Vittorio Feltri ha pubblicato un estratto del certificato del casellario giudiziale da cui si evince che il direttore dell’Avvenire è stato condannato nel 2004 dal tribunale di Terni per il reato di cui all’art. 660 del codice penale, che punisce “Chiunque, in un luogo pubblico o aperto al pubblico, ovvero col mezzo del telefono, per petulanza o per altro biasimevole motivo, reca a taluno molestia o disturbo […]”. Si badi bene: da un estratto del casellario giudiziale si evince una condanna, ma non i motivi di essa.

Invece, Vittorio Feltri ha imbastito su di essa una storia di omosessualità, ostacolata da una moglie che poi sarebbe stata oggetto della rabbia del direttore dell’Avvenire, che l’avrebbe tempestata di telefonate sconce e minacciose al solo scopo di costringerla a lasciargli campo libero sul marito. Il tutto secondo una “nota informativa” della polizia giudiziaria, che dipingerebbe il Boffo, stando a quanto riportato dal Giornale, come “querelato da una signora di Terni destinataria di telefonate sconce e offensive e di pedinamenti volti a intimidirla onde lasciasse libero il marito con il quale Boffo, noto omosessuale già attenzionato dalla Polizia di Stato per questo genere di frequentazioni, aveva una relazione”.

A quanto pare, Vittorio Feltri avrebbe tentato di screditare agli occhi del mondo cattolico colui che negli ultimi mesi ha riservato severe stoccate a Silvio Berlusconi per il suo stile di vita. Certamente Feltri aveva in mente l’art. 6 del codice di deontologia dei giornalisti, secondo cui “La sfera privata delle persone note o che esercitano funzioni pubbliche deve essere rispettata se le notizie o i dati non hanno alcun rilievo sul loro ruolo o sulla loro vita pubblica”. Non c’è dubbio che l’essere uno come Boffo, vicinissimo alle più alte sfere vaticane, condannato per il reato di molestie telefoniche ai danni di una signora, commesso nel tentativo di spianarsi una relazione omosessuale col marito, costituisce una notizia, di sicuro interesse pubblico, soprattutto se costui, come è noto, impartisce insegnamenti su quella morigeratezza che dovrebbe caratterizzare lo stile di vita di un presidente del Consiglio.

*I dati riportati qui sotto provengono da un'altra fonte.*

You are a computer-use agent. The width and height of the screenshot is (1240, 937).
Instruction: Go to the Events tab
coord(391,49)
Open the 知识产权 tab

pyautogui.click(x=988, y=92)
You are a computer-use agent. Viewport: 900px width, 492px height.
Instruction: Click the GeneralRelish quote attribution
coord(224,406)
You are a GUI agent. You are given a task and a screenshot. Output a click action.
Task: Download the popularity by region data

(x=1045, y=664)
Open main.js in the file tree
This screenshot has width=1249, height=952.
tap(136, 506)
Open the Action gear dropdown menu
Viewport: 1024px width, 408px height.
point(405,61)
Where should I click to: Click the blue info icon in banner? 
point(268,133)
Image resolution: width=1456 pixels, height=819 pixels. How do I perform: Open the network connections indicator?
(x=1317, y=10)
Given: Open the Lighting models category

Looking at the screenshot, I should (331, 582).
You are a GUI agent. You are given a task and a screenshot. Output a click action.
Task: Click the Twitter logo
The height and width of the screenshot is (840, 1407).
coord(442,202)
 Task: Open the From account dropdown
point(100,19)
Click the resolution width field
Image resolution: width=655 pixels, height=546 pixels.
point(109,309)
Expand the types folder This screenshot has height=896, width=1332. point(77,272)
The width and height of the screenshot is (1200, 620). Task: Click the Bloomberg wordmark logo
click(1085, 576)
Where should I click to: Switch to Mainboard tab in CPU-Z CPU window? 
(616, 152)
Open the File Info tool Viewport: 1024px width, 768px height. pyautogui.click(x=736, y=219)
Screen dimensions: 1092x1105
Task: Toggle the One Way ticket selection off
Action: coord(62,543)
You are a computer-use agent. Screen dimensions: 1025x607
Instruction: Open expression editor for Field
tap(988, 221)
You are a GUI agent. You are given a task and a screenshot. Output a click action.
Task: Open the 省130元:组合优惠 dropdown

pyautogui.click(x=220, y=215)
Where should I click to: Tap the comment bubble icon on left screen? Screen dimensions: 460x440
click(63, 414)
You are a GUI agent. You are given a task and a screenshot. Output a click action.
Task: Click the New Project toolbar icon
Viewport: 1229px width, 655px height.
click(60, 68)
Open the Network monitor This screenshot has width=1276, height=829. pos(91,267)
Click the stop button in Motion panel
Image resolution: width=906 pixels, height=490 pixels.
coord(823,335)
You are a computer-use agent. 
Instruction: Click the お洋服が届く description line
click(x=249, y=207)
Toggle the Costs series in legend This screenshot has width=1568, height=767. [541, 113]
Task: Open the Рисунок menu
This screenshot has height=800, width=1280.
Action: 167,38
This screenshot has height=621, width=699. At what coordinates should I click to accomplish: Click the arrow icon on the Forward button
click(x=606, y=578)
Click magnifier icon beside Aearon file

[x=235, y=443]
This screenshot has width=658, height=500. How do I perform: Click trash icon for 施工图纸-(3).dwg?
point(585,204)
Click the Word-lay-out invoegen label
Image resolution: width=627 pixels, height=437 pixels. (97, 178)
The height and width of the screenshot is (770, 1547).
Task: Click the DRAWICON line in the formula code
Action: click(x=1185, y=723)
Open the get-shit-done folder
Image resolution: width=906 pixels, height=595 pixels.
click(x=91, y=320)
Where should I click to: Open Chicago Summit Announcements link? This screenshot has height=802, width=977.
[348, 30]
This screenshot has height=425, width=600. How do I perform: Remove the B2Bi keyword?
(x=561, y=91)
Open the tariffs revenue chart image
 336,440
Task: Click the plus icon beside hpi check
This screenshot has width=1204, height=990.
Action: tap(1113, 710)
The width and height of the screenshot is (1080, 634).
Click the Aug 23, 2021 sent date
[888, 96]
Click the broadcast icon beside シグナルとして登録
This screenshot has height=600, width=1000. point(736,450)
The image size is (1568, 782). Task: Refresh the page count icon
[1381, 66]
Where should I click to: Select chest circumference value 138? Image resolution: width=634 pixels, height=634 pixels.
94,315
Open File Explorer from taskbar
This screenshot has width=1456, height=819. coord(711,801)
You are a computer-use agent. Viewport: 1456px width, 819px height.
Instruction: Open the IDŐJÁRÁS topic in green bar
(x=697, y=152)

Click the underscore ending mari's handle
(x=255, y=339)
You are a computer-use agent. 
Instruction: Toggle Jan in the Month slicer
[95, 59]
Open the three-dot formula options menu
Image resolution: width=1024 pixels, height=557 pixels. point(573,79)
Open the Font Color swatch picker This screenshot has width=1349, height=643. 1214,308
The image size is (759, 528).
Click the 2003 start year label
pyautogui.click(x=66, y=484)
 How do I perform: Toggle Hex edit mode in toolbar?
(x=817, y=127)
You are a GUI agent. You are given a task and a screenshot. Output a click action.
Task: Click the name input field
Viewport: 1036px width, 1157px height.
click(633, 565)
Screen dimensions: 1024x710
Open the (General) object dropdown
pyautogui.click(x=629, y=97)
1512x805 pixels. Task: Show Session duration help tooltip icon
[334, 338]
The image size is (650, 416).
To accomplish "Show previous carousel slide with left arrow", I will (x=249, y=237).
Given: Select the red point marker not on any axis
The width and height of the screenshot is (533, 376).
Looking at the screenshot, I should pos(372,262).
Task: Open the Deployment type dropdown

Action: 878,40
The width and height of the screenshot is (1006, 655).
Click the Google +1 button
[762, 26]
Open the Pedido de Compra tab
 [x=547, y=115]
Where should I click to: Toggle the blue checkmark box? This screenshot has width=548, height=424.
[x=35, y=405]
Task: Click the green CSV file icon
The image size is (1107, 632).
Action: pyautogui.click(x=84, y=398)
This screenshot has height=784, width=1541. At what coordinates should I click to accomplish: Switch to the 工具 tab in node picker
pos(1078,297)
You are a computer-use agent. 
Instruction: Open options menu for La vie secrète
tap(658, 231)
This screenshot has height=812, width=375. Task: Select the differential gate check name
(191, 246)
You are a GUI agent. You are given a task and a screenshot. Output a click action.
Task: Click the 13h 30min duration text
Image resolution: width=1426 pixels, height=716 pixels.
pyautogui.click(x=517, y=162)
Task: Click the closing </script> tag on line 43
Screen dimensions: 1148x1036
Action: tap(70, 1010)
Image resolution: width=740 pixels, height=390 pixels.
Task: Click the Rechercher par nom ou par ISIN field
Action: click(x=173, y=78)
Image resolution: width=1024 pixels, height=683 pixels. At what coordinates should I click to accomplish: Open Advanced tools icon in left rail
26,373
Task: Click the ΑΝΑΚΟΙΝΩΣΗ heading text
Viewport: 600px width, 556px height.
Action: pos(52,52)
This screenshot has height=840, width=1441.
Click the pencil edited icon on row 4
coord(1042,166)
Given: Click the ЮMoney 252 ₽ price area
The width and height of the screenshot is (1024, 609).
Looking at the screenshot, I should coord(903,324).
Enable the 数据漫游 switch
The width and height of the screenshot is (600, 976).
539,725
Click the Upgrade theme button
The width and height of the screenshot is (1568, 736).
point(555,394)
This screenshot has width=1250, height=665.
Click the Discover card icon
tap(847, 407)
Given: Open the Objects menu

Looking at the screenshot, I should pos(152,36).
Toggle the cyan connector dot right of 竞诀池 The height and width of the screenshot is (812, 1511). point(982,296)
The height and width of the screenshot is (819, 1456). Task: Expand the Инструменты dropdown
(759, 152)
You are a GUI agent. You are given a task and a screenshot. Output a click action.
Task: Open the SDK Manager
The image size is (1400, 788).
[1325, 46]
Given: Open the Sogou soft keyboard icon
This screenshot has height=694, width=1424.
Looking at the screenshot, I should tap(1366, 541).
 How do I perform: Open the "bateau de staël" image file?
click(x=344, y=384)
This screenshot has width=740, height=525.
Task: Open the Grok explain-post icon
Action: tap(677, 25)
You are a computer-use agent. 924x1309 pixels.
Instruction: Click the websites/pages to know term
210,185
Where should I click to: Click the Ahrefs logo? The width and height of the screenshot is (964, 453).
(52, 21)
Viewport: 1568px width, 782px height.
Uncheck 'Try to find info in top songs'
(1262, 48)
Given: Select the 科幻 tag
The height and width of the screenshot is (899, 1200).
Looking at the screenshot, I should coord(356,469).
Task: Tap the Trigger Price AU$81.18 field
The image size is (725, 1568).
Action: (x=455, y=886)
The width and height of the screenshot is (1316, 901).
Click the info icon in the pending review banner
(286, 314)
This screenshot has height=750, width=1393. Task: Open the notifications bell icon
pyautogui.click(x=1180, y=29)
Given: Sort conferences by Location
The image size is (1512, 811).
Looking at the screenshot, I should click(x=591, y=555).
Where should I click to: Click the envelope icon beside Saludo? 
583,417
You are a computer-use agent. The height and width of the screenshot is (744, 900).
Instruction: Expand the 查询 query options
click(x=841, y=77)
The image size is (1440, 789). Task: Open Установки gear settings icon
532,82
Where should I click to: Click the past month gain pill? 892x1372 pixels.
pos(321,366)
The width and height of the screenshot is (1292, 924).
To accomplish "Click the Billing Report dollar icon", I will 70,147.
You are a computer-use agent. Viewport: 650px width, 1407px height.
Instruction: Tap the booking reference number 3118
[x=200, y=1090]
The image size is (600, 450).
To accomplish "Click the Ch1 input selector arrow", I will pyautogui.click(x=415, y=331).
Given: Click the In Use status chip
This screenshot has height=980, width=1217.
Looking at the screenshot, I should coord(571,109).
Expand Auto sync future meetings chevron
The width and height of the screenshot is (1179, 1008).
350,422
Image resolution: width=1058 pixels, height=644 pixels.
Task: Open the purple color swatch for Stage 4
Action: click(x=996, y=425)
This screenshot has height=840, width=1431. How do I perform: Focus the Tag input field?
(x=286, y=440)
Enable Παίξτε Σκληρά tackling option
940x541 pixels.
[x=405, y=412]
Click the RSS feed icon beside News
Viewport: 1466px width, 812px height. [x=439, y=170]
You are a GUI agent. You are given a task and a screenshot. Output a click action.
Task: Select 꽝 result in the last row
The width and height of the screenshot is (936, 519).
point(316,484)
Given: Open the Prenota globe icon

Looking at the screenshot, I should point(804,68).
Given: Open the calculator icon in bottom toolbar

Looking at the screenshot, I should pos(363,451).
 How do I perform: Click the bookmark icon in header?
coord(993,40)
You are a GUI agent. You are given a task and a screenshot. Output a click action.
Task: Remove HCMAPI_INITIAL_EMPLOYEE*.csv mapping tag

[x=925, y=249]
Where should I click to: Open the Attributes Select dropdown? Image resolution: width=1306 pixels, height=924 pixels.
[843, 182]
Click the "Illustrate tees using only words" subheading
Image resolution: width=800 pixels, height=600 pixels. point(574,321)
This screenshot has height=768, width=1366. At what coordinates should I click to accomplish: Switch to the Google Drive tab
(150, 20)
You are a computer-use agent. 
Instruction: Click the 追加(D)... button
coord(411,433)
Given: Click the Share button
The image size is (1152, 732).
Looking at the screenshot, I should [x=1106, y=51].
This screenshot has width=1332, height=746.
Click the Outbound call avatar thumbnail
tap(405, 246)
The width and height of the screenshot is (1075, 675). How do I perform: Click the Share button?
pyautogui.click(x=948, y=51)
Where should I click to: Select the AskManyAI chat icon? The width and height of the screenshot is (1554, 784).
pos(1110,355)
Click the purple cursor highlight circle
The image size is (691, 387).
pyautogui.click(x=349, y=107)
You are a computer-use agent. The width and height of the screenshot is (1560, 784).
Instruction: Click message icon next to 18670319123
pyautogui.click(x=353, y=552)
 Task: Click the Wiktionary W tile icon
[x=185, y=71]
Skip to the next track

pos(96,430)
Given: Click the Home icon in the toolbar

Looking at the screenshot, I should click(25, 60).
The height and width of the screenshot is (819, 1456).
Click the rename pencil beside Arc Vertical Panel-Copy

Ma Feltri, con ogni probabilità, ha preso molto alla leggera il concetto di verità della notizia. La condanna di Boffo è vera. Ma vi sono seri dubbi sulla storia che fa da contorno, soprattutto se si considera che della “nota informativa” citata da Feltri per corroborare la storia di quella relazione omosessuale non vi è traccia nel fascicolo processuale, stando a quanto affermato dal Procuratore della Repubblica di Terni in persona. E il ministro dell’Interno Maroni, interpellato per l’occasione, di concerto con il capo della Polizia Manganelli ha seccamente smentito l’esistenza di una simile “nota informativa”.

La situazione è questa. L’essenza della “nota informativa”, così come presentata da Feltri, è così evanescente da non poter minimamente assurgere a fonte ufficiale, che è quel tipo di fonte dalla quale ogni giornalista può liberamente attingere senza rischiare di violare il dovere di verità. Per giunta, il contenuto di quella “nota informativa” è stato smentito dal ministro dell’Interno, fonte ufficiale per antonomasia. Ne deriva che quanto riportato da Feltri circa la relazione omosessuale mantenuta dal direttore dell’Avvenire deve, allo stato attuale, considerarsi falso.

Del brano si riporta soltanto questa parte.